To-do item →
Which lines of the entries below contain the string "magnitude", matched with case counting? Report each such line in full.

Study material →

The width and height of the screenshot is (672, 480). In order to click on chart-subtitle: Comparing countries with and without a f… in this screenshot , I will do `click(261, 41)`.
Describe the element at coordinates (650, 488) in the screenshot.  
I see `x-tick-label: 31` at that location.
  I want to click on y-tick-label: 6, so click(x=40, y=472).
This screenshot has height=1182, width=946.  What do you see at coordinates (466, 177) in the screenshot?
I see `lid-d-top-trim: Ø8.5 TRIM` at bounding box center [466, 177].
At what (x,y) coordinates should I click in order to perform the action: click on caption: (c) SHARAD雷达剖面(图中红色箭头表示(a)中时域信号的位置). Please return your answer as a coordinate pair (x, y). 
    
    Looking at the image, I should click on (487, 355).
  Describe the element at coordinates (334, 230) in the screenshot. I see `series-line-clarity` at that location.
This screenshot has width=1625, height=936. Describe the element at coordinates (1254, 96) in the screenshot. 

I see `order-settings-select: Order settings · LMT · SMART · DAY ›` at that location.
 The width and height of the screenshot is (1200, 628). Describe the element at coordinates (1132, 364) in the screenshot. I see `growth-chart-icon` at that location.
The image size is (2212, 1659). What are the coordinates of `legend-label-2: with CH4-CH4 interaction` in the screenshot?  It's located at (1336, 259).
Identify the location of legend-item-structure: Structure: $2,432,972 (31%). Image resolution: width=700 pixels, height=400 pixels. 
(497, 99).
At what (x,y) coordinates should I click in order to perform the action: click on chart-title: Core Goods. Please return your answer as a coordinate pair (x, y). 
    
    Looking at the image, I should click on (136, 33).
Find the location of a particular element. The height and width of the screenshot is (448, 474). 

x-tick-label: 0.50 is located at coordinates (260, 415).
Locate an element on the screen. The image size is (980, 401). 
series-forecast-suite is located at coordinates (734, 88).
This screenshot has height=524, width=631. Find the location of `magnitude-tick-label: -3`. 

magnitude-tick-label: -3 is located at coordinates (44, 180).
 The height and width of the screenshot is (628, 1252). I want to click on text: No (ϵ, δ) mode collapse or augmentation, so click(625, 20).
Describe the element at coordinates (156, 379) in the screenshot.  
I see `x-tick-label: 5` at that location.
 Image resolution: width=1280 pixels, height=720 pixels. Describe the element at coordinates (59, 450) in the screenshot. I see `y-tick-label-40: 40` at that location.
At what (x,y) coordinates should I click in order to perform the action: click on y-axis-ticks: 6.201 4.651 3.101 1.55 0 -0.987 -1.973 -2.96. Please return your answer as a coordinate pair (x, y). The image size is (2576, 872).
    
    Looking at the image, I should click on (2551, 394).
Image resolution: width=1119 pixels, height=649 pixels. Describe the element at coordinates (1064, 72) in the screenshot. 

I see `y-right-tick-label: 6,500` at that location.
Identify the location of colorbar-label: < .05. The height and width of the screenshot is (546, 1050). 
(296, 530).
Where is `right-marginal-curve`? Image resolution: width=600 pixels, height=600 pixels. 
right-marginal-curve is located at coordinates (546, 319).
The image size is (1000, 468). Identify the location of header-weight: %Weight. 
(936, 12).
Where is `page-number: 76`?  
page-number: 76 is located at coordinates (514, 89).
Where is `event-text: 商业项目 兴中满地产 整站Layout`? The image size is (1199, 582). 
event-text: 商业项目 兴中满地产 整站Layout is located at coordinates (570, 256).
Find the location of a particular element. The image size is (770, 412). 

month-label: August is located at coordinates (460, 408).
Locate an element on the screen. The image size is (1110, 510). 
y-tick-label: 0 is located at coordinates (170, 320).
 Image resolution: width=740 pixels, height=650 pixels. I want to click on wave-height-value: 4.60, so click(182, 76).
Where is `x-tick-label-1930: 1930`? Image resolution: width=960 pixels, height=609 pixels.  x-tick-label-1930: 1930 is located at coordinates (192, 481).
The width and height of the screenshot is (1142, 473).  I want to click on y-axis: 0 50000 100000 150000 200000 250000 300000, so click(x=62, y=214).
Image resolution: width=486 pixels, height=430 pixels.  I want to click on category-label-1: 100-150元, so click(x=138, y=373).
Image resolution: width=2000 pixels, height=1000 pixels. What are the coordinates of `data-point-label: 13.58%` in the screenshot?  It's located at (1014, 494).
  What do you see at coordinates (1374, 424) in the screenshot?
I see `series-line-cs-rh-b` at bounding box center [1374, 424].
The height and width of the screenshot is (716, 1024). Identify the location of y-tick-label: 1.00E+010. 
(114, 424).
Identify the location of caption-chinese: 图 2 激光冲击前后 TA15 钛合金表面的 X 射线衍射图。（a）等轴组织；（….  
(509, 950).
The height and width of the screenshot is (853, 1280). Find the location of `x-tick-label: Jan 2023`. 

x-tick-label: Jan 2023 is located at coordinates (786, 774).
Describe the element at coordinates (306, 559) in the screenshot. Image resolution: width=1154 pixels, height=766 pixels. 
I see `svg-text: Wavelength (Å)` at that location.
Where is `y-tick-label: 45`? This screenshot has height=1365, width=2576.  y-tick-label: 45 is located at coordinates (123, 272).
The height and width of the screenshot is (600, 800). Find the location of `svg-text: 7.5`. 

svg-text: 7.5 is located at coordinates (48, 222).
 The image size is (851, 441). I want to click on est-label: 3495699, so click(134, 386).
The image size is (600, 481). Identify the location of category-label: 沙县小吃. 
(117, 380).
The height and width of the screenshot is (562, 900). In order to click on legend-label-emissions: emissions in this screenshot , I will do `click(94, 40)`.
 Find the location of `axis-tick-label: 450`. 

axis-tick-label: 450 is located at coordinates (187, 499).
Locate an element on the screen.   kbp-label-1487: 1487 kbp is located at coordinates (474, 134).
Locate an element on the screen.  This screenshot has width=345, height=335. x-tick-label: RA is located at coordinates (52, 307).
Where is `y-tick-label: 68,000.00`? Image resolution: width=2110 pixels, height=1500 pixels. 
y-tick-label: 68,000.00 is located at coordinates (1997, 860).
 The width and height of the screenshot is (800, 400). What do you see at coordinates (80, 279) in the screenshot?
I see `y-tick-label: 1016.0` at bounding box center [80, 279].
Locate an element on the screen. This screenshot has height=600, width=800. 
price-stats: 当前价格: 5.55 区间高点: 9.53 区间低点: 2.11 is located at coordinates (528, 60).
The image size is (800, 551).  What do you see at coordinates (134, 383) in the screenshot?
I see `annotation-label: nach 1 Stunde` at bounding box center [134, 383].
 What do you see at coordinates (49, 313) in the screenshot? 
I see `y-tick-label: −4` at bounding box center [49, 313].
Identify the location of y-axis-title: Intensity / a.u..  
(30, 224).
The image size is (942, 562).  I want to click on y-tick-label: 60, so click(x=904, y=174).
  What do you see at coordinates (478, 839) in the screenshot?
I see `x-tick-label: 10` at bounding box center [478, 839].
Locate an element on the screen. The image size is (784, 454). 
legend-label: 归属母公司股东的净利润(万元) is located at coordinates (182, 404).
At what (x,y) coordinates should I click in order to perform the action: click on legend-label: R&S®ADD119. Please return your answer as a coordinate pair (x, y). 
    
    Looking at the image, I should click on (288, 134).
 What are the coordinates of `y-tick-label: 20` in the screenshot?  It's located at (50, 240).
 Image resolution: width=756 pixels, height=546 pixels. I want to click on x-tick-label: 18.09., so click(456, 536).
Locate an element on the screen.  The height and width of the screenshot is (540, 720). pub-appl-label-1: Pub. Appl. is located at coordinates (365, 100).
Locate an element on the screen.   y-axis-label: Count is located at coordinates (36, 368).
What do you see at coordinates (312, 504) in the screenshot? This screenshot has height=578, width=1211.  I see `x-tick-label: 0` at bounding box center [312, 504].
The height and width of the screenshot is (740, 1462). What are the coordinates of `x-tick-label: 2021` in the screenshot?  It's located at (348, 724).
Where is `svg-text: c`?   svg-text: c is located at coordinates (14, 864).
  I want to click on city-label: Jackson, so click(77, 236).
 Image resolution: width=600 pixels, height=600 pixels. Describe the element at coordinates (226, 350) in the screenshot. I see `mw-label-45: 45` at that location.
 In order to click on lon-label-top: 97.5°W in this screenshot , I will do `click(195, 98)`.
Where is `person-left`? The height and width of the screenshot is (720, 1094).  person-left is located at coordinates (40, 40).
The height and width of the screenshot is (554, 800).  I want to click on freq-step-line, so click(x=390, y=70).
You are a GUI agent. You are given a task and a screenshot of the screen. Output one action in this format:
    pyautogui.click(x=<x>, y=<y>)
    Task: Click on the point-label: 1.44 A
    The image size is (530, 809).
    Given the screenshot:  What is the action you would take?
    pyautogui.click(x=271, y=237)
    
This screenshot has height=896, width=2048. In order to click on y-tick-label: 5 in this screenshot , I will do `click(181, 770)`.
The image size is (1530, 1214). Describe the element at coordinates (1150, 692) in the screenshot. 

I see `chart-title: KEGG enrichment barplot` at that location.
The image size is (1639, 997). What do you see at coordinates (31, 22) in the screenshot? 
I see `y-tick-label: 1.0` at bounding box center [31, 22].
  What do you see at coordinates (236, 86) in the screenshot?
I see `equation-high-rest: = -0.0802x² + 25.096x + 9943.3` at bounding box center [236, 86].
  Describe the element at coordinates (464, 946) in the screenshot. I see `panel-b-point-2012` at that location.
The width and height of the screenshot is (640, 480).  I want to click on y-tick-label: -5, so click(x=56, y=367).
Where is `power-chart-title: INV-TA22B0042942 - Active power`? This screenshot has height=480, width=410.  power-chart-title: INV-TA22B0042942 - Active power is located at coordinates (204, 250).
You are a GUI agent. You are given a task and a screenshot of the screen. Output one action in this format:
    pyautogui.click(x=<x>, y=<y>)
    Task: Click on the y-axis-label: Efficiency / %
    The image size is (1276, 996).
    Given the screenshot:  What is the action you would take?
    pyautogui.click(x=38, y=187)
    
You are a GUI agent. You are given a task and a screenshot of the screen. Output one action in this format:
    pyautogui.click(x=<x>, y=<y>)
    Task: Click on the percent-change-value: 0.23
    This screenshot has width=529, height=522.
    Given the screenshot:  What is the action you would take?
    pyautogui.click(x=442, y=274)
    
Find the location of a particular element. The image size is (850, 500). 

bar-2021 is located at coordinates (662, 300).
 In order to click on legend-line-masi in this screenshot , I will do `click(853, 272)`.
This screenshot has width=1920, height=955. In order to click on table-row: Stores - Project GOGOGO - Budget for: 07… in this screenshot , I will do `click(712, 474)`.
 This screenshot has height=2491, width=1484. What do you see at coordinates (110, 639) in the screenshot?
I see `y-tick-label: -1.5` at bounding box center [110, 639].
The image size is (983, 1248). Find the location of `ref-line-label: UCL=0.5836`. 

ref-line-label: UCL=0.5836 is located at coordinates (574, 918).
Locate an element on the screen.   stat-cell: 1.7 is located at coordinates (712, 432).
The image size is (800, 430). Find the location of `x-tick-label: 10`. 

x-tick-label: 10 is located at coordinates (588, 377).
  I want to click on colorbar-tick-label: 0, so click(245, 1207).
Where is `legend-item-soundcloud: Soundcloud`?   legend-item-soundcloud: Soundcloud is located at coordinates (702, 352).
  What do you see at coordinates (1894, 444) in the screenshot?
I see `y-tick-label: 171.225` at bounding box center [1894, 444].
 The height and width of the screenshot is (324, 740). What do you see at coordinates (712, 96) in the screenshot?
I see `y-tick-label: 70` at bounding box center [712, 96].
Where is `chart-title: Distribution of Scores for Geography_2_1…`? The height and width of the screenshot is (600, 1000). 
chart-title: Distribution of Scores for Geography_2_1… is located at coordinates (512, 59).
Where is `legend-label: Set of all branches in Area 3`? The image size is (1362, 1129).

Task solution →
This screenshot has height=524, width=631. Find the location of `magnitude-tick-label: -3`. 
magnitude-tick-label: -3 is located at coordinates (44, 180).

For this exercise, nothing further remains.